Brief: The word "About" occurs in some of the lines below; copy each of those lines.
■ ■ ■
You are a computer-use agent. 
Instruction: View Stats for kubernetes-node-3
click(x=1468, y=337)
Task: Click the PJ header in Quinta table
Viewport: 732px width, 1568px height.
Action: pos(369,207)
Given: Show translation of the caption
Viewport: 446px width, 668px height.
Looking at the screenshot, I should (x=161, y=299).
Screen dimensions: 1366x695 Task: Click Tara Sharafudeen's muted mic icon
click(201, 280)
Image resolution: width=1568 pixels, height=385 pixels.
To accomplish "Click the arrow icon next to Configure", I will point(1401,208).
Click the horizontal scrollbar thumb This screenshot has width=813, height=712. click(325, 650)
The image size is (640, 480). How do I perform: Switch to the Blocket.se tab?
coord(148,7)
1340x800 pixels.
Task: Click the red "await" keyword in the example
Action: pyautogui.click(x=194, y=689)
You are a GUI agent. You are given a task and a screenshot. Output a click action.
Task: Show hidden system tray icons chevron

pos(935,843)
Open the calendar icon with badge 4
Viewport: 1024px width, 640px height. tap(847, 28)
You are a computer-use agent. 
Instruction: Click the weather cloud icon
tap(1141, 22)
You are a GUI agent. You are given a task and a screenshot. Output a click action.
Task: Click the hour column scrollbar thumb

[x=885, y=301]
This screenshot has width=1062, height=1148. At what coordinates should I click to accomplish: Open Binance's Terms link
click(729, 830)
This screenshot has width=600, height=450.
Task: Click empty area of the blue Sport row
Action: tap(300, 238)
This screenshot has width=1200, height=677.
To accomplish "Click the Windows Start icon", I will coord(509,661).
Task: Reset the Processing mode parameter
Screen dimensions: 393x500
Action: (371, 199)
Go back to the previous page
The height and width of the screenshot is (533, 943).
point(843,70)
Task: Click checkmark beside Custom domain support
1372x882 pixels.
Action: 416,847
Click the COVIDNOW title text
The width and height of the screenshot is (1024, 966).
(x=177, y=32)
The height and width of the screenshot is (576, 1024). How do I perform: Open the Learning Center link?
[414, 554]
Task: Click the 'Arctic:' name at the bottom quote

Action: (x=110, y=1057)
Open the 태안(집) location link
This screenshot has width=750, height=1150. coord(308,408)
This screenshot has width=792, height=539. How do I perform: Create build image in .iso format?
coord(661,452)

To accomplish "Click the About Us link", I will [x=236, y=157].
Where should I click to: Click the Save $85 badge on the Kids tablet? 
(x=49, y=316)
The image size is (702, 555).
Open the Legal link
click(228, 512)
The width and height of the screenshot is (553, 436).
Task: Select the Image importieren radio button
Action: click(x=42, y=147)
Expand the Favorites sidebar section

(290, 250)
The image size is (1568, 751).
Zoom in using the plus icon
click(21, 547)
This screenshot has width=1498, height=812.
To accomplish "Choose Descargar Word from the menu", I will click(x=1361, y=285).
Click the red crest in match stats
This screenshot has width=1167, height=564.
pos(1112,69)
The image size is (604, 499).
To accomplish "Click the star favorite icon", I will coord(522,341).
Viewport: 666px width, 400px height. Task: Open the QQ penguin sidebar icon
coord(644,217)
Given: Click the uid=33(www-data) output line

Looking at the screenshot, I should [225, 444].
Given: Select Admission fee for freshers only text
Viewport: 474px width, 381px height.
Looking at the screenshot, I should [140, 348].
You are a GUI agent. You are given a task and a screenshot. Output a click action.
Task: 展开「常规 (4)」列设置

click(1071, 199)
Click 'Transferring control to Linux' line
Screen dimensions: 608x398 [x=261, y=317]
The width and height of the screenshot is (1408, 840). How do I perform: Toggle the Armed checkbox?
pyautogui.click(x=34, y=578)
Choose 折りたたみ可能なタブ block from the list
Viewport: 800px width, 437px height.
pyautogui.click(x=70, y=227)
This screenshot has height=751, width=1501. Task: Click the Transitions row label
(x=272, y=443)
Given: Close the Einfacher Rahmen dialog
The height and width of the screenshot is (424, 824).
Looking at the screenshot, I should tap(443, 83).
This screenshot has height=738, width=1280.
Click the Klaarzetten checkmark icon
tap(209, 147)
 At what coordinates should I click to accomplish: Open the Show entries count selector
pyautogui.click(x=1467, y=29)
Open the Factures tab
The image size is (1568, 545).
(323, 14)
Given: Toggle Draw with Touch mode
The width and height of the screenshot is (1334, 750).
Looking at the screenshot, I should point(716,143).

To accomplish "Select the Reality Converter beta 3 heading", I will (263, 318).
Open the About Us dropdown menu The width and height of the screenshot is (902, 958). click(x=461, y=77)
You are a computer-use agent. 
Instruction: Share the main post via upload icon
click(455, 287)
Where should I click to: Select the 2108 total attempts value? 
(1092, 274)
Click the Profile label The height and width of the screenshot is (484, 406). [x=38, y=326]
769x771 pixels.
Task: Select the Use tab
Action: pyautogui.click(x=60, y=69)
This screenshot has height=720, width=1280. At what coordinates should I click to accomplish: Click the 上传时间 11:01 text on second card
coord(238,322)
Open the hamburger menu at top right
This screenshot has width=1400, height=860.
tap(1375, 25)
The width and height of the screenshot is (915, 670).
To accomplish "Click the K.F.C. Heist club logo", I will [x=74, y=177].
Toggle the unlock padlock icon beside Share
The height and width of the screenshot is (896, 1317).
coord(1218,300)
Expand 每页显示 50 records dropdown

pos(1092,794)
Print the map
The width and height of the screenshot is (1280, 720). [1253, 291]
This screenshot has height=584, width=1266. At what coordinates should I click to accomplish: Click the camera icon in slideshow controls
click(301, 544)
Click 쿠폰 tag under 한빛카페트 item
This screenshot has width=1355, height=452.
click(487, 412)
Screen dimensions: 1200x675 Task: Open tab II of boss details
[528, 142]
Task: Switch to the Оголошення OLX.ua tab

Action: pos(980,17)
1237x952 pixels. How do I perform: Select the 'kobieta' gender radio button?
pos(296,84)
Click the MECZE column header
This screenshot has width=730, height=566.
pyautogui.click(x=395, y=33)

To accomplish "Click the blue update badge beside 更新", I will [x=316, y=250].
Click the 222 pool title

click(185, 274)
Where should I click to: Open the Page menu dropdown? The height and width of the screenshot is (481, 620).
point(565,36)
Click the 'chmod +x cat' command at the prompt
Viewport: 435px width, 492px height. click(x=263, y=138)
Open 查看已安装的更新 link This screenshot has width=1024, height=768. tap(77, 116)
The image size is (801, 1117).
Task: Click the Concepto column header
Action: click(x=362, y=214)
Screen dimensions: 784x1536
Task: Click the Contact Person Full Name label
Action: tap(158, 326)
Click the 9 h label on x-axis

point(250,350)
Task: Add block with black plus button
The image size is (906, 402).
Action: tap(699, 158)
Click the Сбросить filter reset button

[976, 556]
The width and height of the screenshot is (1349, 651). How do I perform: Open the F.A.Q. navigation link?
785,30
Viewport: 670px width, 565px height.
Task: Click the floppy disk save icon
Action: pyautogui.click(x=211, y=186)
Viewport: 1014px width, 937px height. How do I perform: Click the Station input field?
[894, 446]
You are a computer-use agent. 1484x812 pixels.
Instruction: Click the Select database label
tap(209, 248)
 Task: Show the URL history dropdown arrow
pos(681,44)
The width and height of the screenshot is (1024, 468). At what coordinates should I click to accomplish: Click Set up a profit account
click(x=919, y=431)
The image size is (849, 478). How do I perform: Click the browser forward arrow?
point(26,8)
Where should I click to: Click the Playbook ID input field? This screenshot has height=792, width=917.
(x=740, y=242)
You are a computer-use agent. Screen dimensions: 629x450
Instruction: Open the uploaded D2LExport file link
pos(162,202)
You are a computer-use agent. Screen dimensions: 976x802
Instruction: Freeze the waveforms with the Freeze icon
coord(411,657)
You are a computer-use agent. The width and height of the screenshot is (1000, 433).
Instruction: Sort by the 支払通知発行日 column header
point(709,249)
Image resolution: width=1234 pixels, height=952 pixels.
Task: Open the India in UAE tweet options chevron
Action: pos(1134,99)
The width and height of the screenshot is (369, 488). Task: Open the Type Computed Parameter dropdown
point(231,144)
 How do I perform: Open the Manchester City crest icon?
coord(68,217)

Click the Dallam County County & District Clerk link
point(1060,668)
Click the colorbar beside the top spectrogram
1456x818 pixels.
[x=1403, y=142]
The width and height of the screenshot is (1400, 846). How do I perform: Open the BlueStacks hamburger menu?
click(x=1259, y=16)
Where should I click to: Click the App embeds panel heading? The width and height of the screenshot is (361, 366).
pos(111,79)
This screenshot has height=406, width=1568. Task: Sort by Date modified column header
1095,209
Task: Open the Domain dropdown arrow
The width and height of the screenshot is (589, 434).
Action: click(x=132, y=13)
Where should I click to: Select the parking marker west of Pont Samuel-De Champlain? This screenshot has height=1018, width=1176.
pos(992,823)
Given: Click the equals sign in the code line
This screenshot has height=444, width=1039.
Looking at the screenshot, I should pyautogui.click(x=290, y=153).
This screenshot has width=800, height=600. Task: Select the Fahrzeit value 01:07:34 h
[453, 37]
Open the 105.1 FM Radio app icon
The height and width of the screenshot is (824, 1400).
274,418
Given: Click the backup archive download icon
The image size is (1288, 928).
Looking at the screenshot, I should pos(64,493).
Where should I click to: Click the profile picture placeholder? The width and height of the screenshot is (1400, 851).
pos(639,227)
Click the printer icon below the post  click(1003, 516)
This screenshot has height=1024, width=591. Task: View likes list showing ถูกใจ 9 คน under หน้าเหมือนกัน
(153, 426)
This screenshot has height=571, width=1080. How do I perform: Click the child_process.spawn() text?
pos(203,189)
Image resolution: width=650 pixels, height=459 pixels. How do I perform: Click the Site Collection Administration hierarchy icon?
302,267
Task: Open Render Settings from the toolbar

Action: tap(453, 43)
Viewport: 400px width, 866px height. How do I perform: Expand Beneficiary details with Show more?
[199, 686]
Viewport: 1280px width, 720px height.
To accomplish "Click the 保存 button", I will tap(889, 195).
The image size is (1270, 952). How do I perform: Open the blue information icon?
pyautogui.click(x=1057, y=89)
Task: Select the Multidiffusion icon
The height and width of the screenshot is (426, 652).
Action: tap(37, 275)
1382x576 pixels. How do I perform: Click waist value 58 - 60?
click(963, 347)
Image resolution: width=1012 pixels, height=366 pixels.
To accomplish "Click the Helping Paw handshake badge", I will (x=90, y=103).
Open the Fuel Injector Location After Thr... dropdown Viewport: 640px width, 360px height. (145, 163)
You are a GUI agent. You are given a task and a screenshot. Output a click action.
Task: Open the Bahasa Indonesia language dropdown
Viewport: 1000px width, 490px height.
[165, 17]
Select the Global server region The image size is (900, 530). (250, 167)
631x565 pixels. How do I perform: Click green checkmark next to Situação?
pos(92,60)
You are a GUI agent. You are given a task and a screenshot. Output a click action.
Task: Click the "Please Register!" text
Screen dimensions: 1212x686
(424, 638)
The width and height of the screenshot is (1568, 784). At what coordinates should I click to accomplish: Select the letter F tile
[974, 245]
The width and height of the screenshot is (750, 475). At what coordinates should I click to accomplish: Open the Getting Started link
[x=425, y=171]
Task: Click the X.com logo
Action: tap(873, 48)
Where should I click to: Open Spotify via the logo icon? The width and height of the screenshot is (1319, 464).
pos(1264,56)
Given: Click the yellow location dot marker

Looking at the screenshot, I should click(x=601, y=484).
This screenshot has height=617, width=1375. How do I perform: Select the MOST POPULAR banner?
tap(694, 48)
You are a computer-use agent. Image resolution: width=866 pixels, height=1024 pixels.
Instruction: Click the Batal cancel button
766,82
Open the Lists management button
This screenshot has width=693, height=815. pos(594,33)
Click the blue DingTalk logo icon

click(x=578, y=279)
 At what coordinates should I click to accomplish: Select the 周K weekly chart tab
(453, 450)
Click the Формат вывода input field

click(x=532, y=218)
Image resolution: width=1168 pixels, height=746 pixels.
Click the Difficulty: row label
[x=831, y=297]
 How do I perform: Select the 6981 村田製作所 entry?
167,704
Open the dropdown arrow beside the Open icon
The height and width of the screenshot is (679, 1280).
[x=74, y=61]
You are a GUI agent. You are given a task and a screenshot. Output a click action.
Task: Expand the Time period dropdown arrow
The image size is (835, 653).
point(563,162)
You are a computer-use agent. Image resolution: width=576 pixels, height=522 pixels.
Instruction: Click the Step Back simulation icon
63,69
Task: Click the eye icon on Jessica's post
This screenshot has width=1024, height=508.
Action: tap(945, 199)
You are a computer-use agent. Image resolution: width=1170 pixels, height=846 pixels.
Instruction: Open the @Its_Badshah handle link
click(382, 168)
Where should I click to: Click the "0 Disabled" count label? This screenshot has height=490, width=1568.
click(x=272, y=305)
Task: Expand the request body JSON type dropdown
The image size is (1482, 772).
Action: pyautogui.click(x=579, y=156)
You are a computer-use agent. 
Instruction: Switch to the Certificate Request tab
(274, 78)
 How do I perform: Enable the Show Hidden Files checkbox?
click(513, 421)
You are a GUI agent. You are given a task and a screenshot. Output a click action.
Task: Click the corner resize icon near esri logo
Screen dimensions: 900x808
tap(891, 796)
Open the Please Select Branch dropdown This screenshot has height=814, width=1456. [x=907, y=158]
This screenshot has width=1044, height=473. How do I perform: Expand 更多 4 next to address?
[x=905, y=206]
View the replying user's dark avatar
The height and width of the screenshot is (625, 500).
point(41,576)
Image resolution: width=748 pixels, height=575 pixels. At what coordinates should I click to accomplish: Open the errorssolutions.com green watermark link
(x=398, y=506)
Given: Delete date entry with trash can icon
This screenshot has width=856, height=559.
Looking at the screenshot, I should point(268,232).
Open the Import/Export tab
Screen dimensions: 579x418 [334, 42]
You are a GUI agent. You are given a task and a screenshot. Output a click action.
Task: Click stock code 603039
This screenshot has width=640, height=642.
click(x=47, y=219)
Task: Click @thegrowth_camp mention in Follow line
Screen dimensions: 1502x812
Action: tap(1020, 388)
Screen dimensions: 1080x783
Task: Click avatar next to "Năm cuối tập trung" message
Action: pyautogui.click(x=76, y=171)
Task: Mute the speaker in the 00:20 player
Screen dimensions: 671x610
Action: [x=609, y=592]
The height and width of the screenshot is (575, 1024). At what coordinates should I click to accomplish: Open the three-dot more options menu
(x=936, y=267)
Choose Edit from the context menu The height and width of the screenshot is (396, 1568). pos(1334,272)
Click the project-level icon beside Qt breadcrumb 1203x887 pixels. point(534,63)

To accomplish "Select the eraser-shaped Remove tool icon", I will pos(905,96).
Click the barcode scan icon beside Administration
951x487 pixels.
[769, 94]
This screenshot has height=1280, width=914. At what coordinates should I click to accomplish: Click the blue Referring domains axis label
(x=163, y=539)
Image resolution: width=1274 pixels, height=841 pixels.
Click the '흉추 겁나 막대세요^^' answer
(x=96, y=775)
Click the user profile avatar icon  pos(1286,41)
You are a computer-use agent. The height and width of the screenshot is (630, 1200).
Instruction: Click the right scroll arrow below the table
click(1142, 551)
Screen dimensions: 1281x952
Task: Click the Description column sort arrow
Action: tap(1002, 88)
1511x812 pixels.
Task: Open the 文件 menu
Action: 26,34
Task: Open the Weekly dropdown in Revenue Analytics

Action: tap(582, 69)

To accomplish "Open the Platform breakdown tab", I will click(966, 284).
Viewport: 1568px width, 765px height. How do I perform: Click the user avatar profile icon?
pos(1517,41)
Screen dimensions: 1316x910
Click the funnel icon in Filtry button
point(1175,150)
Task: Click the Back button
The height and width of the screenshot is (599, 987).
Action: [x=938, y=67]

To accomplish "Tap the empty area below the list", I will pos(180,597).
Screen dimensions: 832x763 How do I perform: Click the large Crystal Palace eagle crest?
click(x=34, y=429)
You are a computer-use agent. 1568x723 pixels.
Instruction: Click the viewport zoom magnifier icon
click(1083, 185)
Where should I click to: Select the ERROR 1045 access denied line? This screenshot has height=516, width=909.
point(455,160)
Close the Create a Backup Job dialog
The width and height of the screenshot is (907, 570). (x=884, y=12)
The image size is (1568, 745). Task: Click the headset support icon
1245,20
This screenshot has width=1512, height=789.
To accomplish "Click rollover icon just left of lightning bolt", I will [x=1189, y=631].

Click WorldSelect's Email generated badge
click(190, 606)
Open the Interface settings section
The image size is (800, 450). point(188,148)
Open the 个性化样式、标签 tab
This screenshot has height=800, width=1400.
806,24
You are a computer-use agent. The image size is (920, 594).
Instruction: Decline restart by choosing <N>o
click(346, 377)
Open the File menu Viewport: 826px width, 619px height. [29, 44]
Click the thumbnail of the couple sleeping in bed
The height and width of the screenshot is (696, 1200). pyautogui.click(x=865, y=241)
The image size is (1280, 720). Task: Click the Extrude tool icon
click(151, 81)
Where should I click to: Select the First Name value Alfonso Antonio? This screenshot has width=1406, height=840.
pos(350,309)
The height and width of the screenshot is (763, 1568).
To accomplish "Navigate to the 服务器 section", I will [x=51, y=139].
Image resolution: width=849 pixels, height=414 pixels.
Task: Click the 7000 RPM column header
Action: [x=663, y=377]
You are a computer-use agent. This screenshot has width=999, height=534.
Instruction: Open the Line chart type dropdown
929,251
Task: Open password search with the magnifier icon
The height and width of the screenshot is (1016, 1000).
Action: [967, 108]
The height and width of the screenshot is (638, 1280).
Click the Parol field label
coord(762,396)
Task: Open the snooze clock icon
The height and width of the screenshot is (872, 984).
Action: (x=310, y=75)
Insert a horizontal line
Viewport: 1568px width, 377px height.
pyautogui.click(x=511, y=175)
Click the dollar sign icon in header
■ ■ ■
Task answer:
To accomplish "Click the About Us link", I will [x=236, y=157].
Open the About Us dropdown menu The width and height of the screenshot is (902, 958). click(x=461, y=77)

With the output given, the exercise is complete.